A slanted, geometric sans with prominent stencil-style breaks that create bridges through bowls and strokes. The letterforms lean forward with a consistent oblique angle and a crisp, cut construction that reads like segmented bands rather than continuous outlines. Shapes are largely round and monolinear, with sturdy verticals and smooth circular counters (notably in O/Q and numerals), while the stencil joints introduce sharp interruptions and occasional angled terminals. Proportions are compact and energetic, with a relatively tall lowercase presence and a clear, uniform rhythm across caps, lowercase, and figures.
Best suited to display contexts where its stencil segmentation and forward lean can be a feature: logos, headlines, posters, sports branding, and apparel or equipment graphics. It also works for tech or industrial-themed packaging and promotional materials where a fabricated, cut-metal impression is desirable.
The overall tone is fast, engineered, and assertive—mixing a sporty forward slant with an industrial, fabricated feel from the stencil bridging. It suggests motion, machinery, and modern tech, giving text a punchy, high-impact presence that feels at home in performance or tactical aesthetics.

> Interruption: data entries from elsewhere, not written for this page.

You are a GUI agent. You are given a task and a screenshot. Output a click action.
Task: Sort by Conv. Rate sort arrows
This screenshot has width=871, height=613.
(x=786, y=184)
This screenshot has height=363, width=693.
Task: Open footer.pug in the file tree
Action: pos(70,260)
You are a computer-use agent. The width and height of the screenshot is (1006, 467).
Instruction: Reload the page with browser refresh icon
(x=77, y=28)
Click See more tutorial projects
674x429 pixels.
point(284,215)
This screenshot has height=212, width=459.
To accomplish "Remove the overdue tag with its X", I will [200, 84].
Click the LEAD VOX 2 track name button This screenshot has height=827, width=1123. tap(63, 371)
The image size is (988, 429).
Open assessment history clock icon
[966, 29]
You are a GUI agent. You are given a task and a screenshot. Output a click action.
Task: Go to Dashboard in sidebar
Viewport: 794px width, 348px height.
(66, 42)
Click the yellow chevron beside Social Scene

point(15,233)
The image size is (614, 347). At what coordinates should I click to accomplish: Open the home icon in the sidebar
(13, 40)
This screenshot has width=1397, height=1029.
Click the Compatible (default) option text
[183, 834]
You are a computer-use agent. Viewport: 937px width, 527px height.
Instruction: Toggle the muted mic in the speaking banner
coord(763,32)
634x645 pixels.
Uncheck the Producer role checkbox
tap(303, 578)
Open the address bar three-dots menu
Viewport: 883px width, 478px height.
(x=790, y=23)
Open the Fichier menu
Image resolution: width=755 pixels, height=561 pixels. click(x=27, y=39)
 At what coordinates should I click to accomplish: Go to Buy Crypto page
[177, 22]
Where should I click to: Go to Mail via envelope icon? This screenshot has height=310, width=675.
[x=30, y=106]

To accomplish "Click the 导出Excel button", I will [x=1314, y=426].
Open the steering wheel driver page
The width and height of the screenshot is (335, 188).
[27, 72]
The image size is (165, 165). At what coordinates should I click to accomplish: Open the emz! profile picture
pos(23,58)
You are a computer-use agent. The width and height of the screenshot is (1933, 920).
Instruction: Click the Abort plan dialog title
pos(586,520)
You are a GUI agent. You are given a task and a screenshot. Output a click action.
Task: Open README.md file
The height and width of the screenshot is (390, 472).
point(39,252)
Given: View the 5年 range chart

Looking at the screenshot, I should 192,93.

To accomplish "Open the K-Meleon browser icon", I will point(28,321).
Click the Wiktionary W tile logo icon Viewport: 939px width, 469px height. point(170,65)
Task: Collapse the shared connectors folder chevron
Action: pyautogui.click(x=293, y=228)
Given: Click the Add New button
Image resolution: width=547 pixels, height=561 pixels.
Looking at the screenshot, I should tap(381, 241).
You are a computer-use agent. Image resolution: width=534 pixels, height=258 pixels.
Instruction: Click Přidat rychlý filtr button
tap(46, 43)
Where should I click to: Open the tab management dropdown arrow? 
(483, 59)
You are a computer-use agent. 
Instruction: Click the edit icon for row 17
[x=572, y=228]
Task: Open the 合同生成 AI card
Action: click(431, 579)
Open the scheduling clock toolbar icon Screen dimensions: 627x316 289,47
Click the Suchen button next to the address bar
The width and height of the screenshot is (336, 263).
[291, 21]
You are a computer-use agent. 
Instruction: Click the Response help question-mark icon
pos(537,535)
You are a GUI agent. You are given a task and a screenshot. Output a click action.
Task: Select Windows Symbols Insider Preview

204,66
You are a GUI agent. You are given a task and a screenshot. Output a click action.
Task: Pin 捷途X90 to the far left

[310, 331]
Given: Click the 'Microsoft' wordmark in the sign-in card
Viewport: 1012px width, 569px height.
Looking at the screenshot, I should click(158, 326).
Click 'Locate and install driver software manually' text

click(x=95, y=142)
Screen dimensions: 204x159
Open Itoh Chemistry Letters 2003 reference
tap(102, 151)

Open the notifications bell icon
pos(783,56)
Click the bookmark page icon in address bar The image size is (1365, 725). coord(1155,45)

The design appears intended to fuse an oblique, contemporary sans structure with a stencil-cut construction, producing a typeface that reads as fast and functional while retaining a strong graphic signature. The consistent bridging across curves and straight strokes suggests a focus on a repeatable, industrial motif that stays recognizable in bold, short statements.
The stencil breaks are applied consistently enough to read as a deliberate system, and they remain visible even in rounded letters and numerals, lending a cohesive “cut-out” identity. The forward slant and segmented joins create distinctive word shapes, but the internal breaks also add visual texture that becomes more pronounced at smaller sizes or in dense setting.